* start *
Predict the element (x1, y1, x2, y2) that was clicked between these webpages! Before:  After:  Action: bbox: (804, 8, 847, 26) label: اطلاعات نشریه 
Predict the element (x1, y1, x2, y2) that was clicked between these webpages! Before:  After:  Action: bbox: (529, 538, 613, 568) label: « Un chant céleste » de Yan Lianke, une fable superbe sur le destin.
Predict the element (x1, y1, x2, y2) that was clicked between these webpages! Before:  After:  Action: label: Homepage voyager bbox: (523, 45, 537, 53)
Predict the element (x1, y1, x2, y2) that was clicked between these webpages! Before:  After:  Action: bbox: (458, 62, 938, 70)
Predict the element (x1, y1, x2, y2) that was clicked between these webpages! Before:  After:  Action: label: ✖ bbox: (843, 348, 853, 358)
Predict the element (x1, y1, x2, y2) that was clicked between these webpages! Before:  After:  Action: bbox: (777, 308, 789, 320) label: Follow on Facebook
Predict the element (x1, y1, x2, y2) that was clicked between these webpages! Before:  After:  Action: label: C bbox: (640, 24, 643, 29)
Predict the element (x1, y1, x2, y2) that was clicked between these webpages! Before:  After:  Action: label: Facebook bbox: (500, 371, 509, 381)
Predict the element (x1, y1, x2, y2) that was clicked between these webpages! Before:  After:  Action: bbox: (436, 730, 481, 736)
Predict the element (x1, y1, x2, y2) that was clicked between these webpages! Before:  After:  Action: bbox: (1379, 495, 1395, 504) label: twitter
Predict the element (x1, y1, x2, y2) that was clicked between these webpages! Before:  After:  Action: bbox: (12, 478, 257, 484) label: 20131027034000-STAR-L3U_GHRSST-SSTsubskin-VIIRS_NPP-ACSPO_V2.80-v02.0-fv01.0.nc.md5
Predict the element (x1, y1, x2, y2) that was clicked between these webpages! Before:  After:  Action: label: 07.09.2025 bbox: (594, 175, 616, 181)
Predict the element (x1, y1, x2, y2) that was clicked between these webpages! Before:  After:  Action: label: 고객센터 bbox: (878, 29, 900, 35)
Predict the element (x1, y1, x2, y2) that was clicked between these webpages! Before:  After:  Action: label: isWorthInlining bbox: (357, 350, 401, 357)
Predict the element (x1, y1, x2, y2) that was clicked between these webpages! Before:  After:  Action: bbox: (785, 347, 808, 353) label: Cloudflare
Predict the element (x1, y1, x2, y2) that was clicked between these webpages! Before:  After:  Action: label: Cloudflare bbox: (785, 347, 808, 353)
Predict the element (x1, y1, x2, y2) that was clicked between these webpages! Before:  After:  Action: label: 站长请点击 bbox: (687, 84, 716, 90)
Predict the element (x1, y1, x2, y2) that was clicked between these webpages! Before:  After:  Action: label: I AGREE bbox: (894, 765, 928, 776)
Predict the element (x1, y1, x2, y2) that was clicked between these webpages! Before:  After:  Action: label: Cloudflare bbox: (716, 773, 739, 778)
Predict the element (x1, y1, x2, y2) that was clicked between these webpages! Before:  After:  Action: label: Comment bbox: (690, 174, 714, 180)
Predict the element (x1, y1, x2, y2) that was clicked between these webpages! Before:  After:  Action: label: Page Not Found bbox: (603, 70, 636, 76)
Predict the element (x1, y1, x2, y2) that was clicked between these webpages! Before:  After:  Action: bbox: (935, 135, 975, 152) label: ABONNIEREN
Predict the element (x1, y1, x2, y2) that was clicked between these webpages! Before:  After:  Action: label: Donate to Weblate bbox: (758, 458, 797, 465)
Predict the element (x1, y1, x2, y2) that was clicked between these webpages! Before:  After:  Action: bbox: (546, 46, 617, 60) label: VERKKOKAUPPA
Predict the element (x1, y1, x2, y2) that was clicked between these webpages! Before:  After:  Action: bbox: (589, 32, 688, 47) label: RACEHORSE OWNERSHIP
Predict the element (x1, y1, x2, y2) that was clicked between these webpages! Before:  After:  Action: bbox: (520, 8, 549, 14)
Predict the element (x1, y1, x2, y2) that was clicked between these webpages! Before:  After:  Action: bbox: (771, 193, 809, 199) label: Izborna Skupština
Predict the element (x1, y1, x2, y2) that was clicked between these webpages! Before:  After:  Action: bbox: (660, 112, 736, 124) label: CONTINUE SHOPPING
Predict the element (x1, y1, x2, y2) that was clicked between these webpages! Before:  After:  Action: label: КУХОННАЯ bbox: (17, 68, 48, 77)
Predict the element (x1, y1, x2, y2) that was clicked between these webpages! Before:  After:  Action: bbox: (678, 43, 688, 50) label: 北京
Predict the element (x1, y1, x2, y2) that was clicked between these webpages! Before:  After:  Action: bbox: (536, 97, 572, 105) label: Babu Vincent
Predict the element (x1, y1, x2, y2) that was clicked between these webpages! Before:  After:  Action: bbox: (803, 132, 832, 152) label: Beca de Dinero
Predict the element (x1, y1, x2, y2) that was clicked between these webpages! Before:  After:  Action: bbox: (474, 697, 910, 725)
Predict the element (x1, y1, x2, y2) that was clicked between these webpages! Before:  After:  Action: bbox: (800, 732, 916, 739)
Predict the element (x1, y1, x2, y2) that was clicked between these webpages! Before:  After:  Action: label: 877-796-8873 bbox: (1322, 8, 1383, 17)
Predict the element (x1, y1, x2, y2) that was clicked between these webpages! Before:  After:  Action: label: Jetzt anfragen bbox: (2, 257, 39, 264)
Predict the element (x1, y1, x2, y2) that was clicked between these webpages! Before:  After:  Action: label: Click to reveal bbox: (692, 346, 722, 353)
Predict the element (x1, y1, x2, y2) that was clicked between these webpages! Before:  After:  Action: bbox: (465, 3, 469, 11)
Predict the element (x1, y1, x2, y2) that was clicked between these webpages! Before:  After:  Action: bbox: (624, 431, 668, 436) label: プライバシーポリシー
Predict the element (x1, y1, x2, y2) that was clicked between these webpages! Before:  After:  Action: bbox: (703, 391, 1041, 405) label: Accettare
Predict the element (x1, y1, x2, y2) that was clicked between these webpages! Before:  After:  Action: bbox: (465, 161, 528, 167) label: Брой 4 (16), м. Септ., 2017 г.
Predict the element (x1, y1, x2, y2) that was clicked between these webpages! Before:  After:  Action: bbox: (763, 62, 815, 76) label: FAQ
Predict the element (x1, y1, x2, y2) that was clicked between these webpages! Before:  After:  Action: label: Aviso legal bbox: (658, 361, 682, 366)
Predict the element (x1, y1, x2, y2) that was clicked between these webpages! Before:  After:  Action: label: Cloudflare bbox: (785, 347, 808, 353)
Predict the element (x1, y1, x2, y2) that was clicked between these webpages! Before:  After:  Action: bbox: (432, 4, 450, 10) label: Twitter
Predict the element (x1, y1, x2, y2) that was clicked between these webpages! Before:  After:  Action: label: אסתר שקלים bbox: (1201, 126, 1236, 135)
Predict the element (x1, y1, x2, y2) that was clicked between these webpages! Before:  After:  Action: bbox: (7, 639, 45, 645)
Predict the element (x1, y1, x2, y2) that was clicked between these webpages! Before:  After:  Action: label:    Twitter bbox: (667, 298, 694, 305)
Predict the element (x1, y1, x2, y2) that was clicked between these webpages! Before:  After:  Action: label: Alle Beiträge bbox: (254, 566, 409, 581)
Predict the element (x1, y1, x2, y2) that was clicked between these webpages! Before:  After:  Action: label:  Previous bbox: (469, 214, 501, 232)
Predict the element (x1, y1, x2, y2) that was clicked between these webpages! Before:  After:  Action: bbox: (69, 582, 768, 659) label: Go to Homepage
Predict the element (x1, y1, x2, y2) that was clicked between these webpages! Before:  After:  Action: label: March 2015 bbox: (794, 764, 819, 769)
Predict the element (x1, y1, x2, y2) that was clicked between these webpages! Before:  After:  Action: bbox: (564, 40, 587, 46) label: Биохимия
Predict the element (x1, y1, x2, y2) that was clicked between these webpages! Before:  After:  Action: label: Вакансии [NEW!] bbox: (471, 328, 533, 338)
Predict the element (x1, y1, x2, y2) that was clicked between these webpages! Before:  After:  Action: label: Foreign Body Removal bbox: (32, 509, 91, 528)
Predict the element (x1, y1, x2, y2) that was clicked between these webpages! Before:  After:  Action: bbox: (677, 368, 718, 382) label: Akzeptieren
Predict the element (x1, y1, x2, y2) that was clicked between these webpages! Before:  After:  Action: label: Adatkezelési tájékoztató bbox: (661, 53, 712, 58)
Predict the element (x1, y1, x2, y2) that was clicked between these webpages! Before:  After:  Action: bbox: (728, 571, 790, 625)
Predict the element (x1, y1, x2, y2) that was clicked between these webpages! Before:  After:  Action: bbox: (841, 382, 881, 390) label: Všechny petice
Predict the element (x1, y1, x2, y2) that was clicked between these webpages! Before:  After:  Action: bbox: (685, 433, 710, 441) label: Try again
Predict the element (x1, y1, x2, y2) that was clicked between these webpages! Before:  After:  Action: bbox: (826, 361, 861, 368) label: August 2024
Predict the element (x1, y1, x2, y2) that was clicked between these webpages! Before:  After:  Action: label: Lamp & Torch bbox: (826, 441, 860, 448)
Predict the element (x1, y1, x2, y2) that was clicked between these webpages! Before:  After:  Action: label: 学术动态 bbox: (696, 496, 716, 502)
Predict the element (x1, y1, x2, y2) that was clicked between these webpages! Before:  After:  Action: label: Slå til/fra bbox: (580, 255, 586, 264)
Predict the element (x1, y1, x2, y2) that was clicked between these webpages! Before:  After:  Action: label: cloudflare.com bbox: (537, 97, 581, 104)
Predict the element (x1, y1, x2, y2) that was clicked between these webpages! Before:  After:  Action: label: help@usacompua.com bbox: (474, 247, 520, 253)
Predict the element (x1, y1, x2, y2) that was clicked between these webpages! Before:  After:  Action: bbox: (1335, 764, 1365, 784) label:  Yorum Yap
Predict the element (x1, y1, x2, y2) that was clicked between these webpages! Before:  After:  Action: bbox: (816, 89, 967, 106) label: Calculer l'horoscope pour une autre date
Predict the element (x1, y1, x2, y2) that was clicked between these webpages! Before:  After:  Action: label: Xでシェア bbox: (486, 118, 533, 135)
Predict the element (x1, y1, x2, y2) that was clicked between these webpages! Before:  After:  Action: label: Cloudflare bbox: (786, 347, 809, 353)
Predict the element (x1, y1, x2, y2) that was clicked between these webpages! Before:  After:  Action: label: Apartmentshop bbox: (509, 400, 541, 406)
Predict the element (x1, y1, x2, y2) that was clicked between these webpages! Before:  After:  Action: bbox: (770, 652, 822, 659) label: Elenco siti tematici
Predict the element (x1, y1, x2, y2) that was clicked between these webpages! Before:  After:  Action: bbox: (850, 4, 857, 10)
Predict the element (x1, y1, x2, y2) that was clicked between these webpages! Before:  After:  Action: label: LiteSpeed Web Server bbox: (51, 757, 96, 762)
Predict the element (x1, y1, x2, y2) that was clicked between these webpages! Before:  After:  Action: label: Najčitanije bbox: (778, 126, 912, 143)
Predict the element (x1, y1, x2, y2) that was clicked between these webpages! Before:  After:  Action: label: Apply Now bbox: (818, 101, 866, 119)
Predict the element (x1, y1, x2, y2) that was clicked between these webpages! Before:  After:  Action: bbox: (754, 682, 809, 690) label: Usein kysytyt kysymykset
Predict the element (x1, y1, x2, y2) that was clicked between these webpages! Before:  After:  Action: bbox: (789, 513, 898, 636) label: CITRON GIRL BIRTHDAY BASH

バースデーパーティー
* end *
- **WHAT YOU ARE ASKED TO DO**: Output the entries starting at the line that contains "255, 586, 264)" and ending at the line that contains "126, 912, 143)" as a Markdown table with the columns No. and Entry, numbering each row and leaving out blank lines.

- **EXPECTED OUTPUT**:
| No. | Entry |
|---|---|
| 1 | Predict the element (x1, y1, x2, y2) that was clicked between these webpages! Before:  After:  Action: label: Slå til/fra bbox: (580, 255, 586, 264) |
| 2 | Predict the element (x1, y1, x2, y2) that was clicked between these webpages! Before:  After:  Action: label: cloudflare.com bbox: (537, 97, 581, 104) |
| 3 | Predict the element (x1, y1, x2, y2) that was clicked between these webpages! Before:  After:  Action: label: help@usacompua.com bbox: (474, 247, 520, 253) |
| 4 | Predict the element (x1, y1, x2, y2) that was clicked between these webpages! Before:  After:  Action: bbox: (1335, 764, 1365, 784) label:  Yorum Yap |
| 5 | Predict the element (x1, y1, x2, y2) that was clicked between these webpages! Before:  After:  Action: bbox: (816, 89, 967, 106) label: Calculer l'horoscope pour une autre date |
| 6 | Predict the element (x1, y1, x2, y2) that was clicked between these webpages! Before:  After:  Action: label: Xでシェア bbox: (486, 118, 533, 135) |
| 7 | Predict the element (x1, y1, x2, y2) that was clicked between these webpages! Before:  After:  Action: label: Cloudflare bbox: (786, 347, 809, 353) |
| 8 | Predict the element (x1, y1, x2, y2) that was clicked between these webpages! Before:  After:  Action: label: Apartmentshop bbox: (509, 400, 541, 406) |
| 9 | Predict the element (x1, y1, x2, y2) that was clicked between these webpages! Before:  After:  Action: bbox: (770, 652, 822, 659) label: Elenco siti tematici |
| 10 | Predict the element (x1, y1, x2, y2) that was clicked between these webpages! Before:  After:  Action: bbox: (850, 4, 857, 10) |
| 11 | Predict the element (x1, y1, x2, y2) that was clicked between these webpages! Before:  After:  Action: label: LiteSpeed Web Server bbox: (51, 757, 96, 762) |
| 12 | Predict the element (x1, y1, x2, y2) that was clicked between these webpages! Before:  After:  Action: label: Najčitanije bbox: (778, 126, 912, 143) |